[M4] feat: Add M4 end2end qwen3_vl example by shifangx · Pull Request #2117 · NVIDIA-NeMo/Megatron-Bridge

shifangx · 2026-01-29T03:56:40Z

What does this PR do ?

Add M4 end2end qwen3vl example

Pass pg_collection from Qwen3VLMoEModelProvider(or Qwen3VLModelProvider) to Qwen3VLModel.
pass pg_collection to track_moe_metrics for moe model, in train_utils.py.

How to Run

# 8 GPUs: EP8
uv run python -m torch.distributed.run --nproc_per_node=8 examples/recipes/decentralized_pg/pretrain_qwen3_vl_simple.py

Changelog

Add specific line by line info of high level changes in this PR.

GitHub Actions CI

See the CI sectionin the Contributing doc for how to trigger the CI. A Nvidia developer will need to approve and trigger the CI for external contributors.

Before your PR is "Ready for review"

Pre checks:

Make sure you read and followed Contributor guidelines
Did you write any new necessary tests?
Did you add or update any necessary documentation?
Does the PR affect components that are optional to install? (Ex: Numba, Pynini, Apex etc)
- Reviewer: Does the PR have correct import guards for all optional libraries?

If you haven't finished some of the above items you can still open "Draft" PR.

Additional Information

Related to # (issue)

copy-pr-bot · 2026-01-29T03:56:49Z

This pull request requires additional validation before any workflows can run on NVIDIA's runners.

Pull request vetters can view their responsibilities here.

Contributors can view more details about this message here.

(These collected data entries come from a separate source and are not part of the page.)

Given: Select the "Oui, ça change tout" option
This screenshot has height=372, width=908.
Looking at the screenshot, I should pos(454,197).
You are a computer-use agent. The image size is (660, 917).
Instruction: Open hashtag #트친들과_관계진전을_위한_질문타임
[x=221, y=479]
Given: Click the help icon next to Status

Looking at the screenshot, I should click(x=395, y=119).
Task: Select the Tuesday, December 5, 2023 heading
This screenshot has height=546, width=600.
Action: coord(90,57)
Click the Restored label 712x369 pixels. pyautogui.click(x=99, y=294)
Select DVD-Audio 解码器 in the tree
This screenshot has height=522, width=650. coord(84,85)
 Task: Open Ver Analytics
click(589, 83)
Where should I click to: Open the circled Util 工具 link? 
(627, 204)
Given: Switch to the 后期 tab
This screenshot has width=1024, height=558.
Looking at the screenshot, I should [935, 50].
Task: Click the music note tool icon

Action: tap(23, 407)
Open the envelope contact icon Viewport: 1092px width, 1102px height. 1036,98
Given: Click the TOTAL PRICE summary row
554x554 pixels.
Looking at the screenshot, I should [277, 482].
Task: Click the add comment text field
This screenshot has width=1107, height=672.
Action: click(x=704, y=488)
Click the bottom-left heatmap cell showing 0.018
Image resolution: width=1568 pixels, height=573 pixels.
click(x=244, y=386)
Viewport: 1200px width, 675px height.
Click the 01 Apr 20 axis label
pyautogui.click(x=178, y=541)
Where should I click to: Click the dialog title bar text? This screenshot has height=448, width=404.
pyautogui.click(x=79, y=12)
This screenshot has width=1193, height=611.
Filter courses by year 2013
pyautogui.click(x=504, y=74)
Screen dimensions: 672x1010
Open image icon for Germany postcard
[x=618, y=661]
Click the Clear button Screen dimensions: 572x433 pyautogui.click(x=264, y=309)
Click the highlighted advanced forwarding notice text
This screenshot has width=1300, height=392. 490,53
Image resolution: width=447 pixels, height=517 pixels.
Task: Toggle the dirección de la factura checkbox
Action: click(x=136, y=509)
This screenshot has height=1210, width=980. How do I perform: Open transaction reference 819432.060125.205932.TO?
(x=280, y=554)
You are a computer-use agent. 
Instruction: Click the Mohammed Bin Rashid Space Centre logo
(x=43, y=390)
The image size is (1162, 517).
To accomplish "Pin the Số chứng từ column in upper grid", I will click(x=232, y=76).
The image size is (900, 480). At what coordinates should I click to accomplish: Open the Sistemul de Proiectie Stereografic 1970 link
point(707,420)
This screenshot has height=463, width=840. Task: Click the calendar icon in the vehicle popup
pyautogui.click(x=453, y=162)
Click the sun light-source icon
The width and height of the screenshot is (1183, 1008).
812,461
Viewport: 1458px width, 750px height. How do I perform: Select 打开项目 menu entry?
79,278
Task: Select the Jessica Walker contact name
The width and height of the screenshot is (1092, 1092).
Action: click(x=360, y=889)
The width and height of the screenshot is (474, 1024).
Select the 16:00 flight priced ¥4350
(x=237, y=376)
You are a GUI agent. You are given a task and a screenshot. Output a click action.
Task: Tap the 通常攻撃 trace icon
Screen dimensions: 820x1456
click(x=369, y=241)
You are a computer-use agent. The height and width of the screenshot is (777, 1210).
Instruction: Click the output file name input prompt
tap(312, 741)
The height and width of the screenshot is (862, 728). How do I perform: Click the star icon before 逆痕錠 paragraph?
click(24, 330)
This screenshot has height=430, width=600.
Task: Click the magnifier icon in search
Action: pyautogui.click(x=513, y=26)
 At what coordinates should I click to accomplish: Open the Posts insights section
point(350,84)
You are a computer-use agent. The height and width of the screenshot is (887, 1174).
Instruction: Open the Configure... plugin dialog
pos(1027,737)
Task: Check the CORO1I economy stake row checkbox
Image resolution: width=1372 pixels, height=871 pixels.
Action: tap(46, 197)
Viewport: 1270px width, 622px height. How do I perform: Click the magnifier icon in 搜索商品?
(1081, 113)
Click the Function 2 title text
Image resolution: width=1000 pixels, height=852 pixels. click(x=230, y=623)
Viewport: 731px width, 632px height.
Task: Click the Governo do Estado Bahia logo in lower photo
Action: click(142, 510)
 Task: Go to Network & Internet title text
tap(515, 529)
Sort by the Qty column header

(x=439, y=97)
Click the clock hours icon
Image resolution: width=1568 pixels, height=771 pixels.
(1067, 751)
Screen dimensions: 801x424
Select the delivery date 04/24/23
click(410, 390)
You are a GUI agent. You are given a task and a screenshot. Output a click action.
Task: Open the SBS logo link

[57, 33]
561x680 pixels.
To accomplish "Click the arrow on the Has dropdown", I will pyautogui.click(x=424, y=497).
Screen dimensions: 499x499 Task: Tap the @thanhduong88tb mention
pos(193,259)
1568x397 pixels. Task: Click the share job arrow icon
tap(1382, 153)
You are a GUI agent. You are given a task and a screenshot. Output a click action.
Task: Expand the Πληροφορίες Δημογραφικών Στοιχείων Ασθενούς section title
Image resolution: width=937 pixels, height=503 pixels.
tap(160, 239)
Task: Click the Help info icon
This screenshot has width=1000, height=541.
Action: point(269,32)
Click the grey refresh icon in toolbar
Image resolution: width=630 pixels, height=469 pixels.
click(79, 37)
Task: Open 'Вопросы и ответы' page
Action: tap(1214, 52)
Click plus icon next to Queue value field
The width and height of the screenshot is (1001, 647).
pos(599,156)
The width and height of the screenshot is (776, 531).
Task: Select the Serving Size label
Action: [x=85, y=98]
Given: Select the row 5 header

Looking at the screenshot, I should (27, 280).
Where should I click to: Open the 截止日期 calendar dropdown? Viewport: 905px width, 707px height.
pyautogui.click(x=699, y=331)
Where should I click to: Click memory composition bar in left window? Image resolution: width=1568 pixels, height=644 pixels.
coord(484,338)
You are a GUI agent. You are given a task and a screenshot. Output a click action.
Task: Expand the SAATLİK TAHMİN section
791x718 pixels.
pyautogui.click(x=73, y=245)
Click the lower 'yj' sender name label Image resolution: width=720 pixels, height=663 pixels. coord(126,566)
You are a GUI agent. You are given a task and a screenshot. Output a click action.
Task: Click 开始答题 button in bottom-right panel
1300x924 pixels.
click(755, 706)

coderabbitai · 2026-01-29T04:07:18Z

📝 Walkthrough

Walkthrough

This PR threads a ProcessGroupCollection parameter through the Qwen3VL model initialization hierarchy, from provider level through the main model, language model, and transformer blocks. The parameter is stored as an instance attribute and propagated downward without altering core logic.

Changes

Cohort / File(s)	Summary
Model Hierarchy `src/megatron/bridge/models/qwen_vl/modelling_qwen3_vl/model.py`, `src/megatron/bridge/models/qwen_vl/modelling_qwen3_vl/text_model.py`, `src/megatron/bridge/models/qwen_vl/modelling_qwen3_vl/transformer_block.py`	Added `pg_collection: ProcessGroupCollection` parameter to Qwen3VLModel and Qwen3VLGPTModel constructors; propagated through initialization chain to transformer blocks. Added import for ProcessGroupCollection type.
Model Provider `src/megatron/bridge/models/qwen_vl/qwen3_vl_provider.py`	Updated Qwen3VLModel constructor calls in both standard and MoE provider paths to pass `pg_collection=self._pg_collection`.
Training Utilities `src/megatron/bridge/training/utils/train_utils.py`	Passed `pg_collection` argument to `track_moe_metrics()` function call in training logging.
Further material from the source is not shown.